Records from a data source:

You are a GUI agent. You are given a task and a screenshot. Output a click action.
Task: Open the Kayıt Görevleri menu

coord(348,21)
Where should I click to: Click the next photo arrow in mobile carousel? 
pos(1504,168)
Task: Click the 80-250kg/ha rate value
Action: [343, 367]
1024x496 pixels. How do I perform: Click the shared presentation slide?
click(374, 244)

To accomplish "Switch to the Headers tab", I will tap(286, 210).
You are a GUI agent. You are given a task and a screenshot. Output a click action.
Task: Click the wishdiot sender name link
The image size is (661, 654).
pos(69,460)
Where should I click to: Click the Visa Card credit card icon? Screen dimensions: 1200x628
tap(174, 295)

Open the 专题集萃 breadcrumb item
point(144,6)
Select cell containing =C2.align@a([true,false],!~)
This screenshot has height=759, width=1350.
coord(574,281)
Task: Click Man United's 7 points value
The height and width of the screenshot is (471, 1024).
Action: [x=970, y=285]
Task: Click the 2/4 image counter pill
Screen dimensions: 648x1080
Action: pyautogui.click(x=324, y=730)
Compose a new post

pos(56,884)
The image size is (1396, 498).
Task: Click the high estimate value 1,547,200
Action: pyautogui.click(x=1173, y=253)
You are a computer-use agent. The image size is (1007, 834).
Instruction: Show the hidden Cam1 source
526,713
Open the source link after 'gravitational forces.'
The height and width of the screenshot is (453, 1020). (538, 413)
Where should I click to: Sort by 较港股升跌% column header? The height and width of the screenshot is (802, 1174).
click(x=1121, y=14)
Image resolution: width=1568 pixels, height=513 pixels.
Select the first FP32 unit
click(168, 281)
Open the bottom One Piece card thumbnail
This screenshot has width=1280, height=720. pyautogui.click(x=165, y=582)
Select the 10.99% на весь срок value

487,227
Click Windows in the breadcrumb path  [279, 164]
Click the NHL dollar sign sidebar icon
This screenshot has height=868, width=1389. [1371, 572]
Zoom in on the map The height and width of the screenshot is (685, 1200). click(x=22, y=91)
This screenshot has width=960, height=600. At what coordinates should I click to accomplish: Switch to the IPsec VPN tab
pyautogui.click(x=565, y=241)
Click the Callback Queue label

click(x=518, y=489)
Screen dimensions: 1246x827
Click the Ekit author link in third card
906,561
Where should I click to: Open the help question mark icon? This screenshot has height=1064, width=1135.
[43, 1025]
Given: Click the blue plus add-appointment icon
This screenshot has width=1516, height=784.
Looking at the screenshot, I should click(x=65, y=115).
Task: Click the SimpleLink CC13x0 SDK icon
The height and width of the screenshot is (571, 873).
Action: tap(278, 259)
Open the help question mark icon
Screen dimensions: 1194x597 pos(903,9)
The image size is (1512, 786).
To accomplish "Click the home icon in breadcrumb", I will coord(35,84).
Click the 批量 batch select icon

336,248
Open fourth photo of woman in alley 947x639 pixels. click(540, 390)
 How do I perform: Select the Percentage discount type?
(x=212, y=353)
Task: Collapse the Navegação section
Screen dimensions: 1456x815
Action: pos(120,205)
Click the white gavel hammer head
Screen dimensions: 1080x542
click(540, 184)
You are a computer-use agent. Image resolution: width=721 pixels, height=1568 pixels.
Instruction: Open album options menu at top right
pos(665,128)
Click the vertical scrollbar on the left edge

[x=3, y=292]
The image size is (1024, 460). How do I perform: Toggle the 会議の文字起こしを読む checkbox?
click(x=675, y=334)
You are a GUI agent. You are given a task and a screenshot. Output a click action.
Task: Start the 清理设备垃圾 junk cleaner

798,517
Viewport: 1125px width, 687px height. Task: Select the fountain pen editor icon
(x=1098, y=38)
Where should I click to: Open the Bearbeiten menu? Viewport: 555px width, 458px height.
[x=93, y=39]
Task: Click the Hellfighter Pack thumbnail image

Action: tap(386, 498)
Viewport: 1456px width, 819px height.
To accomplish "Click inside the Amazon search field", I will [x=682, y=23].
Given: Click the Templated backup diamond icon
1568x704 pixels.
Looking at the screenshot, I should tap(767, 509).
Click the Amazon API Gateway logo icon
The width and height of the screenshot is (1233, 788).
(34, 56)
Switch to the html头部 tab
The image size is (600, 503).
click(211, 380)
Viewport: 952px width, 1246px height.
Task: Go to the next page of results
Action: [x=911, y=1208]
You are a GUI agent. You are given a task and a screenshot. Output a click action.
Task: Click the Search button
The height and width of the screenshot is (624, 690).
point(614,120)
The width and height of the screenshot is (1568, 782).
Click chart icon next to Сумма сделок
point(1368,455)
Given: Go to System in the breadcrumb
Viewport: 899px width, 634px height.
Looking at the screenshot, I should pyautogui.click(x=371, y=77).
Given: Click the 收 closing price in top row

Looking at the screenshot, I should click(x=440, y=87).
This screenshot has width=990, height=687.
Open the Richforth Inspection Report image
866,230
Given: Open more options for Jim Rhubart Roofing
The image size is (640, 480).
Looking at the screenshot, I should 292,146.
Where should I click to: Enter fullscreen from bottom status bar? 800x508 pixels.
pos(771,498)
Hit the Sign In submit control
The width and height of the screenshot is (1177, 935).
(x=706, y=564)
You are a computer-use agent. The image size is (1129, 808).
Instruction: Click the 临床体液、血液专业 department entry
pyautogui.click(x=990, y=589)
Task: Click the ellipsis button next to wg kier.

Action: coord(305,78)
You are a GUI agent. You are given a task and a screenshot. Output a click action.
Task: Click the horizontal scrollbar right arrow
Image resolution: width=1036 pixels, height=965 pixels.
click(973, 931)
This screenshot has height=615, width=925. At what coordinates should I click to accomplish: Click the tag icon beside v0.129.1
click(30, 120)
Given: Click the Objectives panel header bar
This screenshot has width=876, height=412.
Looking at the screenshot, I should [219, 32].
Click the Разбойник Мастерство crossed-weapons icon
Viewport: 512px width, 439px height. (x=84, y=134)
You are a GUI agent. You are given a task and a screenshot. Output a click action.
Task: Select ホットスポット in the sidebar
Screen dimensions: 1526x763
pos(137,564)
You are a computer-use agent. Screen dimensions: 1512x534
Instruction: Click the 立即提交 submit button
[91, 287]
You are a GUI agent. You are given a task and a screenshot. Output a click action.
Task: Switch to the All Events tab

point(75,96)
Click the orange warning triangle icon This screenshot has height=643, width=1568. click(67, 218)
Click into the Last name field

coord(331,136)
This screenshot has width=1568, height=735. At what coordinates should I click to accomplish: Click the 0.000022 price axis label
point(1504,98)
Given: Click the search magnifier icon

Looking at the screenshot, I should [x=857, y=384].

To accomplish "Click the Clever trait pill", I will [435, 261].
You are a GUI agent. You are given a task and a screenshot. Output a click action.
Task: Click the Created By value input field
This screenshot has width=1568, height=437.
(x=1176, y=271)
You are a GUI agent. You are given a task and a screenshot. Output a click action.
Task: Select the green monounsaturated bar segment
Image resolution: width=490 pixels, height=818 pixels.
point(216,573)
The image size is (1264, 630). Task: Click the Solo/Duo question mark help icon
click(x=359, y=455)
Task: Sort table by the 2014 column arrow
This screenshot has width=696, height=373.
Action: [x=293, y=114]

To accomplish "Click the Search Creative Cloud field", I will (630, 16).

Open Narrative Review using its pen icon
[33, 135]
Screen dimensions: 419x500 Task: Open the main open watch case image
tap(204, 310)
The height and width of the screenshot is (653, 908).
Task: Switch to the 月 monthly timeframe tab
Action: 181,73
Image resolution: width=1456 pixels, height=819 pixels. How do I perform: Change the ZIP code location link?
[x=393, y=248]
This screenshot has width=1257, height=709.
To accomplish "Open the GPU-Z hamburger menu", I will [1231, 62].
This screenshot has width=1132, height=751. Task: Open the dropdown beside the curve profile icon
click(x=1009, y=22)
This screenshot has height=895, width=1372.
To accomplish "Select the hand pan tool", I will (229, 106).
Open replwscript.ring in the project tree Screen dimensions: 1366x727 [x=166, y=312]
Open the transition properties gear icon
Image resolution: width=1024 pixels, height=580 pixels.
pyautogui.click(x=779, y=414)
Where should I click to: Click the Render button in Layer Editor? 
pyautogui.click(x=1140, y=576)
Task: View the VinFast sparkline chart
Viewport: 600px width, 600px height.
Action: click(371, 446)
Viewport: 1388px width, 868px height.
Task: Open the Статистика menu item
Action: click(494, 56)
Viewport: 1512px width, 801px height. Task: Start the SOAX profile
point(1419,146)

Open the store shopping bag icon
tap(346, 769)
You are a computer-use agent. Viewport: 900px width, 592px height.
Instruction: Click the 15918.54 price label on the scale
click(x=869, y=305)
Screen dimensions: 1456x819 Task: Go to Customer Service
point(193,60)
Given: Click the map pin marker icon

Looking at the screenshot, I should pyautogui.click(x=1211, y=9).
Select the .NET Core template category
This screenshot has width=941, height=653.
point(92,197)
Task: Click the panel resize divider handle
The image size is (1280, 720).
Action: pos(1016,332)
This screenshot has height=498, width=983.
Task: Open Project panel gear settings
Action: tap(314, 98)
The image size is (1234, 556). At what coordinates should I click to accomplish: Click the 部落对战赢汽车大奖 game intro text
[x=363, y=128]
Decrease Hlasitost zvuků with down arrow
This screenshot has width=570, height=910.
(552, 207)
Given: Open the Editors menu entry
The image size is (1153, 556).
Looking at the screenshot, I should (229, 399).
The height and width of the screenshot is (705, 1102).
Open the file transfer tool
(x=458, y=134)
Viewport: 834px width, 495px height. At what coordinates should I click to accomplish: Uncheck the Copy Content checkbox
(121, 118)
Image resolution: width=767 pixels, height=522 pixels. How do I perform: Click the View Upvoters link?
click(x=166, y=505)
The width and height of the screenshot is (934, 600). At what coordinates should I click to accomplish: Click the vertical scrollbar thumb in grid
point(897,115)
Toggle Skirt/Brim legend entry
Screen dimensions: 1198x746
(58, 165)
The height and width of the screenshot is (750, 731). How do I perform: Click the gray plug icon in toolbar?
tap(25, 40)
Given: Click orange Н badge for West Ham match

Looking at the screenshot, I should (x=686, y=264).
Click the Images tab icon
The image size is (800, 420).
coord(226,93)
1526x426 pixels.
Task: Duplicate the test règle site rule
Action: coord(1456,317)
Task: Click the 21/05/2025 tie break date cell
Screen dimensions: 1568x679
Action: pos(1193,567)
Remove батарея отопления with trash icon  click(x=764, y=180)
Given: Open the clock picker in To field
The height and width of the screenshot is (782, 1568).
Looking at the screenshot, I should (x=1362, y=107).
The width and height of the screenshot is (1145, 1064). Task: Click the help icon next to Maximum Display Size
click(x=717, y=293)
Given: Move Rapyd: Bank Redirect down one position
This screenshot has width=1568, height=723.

# What the task asks
Make a list of all lines in the data that contain "cell".

# Answer space
Select cell containing =C2.align@a([true,false],!~)
Task: Click the 21/05/2025 tie break date cell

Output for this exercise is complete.